Nach den Anschlägen in Paris im November 2015 hat das Departement für Sicherheit und Wirtschaft des Kantons Genf 32 Mitarbeitern des Genfer Flughafens den Zutritts-Badge zur Sicherheitszone in Genf-Cointrin gesperrt. Die Betroffenen haben für ein unabhängiges Assistenz-Unternehmen des Genfer Flughafens  gearbeitet. Nachdem der Zutritt gesperrt worden war,  hat das Unternehmen alle betroffenen Mitarbeiter kurzerhand entlassen. Ohne ihren Badge können sie die Aufgabe, für die sie eingestellt wurden, nicht ausüben. Deshalb handelt es sich wahrscheinlich nicht um eine missbräuchliche Kündigung. Denn das Unternehmen hatte einen guten Grund, die Gepäckangestellten zu entlassen.

════════════════

**Aufgabenstellung**
Welche Behörde sperrte laut dem Text über die Genfer Flughafen-Badges den Zutritt zur Sicherheitszone? Das Material spielt hierfür keine Rolle.

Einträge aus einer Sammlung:

════════════════

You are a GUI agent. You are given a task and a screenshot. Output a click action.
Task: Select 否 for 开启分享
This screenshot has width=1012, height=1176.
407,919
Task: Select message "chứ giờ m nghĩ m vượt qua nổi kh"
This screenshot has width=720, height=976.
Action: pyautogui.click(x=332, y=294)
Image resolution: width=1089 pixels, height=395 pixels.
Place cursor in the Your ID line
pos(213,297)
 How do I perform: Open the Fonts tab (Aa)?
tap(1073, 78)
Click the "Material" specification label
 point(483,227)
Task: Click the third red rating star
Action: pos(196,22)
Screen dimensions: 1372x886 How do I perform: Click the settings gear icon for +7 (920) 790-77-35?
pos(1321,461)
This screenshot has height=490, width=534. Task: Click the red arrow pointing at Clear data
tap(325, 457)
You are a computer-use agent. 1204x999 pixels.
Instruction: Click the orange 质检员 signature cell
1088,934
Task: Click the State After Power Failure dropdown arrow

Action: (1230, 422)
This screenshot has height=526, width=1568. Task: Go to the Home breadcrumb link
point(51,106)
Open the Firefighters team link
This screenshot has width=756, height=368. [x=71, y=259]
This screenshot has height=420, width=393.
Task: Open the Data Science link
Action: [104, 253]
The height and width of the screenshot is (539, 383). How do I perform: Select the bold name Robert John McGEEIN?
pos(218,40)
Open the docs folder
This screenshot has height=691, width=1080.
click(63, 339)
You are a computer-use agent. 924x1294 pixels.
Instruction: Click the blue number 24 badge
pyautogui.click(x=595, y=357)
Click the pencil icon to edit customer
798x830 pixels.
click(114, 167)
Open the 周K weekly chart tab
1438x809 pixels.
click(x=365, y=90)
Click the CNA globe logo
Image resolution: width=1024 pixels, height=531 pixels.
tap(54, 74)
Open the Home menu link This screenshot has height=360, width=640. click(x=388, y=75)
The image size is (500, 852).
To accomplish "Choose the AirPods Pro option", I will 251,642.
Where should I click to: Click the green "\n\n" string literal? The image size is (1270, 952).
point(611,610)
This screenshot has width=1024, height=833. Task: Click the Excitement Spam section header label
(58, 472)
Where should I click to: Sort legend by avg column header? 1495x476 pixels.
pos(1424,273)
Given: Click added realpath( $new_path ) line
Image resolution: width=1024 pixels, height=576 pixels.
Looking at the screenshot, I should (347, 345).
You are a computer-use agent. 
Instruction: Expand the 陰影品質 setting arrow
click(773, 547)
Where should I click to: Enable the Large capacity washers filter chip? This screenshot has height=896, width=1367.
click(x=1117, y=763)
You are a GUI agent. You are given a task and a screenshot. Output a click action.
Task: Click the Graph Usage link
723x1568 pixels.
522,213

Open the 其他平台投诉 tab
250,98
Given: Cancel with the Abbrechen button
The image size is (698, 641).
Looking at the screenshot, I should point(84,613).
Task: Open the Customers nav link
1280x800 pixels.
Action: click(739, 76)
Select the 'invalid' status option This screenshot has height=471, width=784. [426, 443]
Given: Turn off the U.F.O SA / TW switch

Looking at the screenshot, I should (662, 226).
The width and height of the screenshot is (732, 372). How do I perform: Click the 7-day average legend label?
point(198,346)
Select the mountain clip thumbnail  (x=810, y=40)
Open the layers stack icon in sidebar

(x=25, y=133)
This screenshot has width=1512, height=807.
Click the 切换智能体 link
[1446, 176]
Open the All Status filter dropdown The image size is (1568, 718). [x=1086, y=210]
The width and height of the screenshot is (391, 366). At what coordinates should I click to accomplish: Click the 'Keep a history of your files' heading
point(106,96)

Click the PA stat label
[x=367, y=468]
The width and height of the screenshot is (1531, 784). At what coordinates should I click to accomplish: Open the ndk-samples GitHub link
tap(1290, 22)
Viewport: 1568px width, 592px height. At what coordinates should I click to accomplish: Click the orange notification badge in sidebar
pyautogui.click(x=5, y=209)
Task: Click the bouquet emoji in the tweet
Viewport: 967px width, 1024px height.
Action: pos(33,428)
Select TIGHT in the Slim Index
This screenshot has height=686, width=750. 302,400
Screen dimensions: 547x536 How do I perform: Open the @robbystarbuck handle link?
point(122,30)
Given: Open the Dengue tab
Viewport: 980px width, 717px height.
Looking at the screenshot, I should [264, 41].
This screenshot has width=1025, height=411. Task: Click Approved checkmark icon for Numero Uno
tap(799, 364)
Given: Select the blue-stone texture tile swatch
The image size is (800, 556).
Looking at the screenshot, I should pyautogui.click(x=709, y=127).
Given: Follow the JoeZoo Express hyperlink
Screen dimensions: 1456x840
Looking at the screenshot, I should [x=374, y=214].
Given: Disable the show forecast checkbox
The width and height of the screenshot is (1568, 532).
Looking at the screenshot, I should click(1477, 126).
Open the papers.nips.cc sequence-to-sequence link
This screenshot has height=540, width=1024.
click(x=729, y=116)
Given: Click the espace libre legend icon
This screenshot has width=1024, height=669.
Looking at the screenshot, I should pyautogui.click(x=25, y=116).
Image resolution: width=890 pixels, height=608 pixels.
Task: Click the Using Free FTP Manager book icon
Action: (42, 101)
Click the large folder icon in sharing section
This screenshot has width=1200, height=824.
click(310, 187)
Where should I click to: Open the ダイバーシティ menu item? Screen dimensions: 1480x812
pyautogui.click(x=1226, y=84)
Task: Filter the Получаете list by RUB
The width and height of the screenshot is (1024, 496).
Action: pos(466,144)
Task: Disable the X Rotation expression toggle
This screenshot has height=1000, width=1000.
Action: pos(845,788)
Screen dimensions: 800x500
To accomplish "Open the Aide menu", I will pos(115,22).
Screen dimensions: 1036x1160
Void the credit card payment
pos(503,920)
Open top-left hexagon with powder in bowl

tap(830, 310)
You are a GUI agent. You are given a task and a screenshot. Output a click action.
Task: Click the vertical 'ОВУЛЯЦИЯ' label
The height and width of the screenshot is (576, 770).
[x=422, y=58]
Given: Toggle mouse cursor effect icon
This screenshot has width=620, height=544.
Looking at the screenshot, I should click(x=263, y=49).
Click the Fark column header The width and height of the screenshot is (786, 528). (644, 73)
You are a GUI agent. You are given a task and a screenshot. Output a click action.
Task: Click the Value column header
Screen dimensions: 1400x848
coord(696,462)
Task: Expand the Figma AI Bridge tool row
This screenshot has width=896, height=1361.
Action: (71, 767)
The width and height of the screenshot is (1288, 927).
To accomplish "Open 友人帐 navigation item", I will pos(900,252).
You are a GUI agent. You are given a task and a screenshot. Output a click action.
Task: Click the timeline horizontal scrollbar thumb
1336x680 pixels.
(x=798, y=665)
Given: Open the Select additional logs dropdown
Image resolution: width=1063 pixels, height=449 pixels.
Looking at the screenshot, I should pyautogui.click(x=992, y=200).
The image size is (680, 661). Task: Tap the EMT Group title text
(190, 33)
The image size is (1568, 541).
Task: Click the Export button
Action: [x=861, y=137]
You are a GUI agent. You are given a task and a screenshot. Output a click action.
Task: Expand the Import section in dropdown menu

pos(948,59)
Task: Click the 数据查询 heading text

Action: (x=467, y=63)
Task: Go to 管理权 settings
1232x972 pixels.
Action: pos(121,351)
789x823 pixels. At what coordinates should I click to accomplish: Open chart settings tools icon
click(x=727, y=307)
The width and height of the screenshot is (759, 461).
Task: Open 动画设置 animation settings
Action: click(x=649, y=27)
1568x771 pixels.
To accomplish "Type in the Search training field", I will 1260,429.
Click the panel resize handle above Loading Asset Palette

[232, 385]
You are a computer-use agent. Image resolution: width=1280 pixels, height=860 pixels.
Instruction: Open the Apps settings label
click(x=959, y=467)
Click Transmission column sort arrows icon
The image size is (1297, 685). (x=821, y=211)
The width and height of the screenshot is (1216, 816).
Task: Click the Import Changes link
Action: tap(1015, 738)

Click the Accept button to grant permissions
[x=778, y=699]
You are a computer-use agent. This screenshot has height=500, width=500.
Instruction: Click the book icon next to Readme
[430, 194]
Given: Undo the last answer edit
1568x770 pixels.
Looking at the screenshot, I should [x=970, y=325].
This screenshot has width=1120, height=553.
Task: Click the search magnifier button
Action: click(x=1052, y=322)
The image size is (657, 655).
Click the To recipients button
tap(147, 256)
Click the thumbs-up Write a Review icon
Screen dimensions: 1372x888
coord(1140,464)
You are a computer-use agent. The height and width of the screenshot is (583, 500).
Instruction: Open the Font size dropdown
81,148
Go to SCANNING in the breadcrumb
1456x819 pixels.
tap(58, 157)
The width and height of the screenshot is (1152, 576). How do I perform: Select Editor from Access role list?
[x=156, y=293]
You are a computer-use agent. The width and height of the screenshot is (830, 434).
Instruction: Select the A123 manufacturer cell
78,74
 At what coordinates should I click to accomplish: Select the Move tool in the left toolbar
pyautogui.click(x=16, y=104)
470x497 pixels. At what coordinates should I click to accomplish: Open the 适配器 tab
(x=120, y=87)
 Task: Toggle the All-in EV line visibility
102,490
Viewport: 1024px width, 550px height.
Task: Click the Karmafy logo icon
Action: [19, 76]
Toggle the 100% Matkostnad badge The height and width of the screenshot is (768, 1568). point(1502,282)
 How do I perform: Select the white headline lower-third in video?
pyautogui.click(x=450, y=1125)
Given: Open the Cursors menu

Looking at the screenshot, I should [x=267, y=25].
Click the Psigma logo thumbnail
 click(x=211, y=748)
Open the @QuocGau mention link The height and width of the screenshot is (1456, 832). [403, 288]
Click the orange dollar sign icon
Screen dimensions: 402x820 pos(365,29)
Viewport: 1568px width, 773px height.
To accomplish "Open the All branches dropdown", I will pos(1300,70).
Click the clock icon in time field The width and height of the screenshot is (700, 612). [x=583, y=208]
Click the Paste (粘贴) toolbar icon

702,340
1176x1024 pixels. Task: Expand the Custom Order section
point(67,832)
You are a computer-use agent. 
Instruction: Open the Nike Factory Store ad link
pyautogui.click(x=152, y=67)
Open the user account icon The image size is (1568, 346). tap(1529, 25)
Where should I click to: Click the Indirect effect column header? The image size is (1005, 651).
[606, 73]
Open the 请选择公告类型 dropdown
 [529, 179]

════════════════

**Lösung**
Das Departement für Sicherheit und Wirtschaft des Kantons Genf.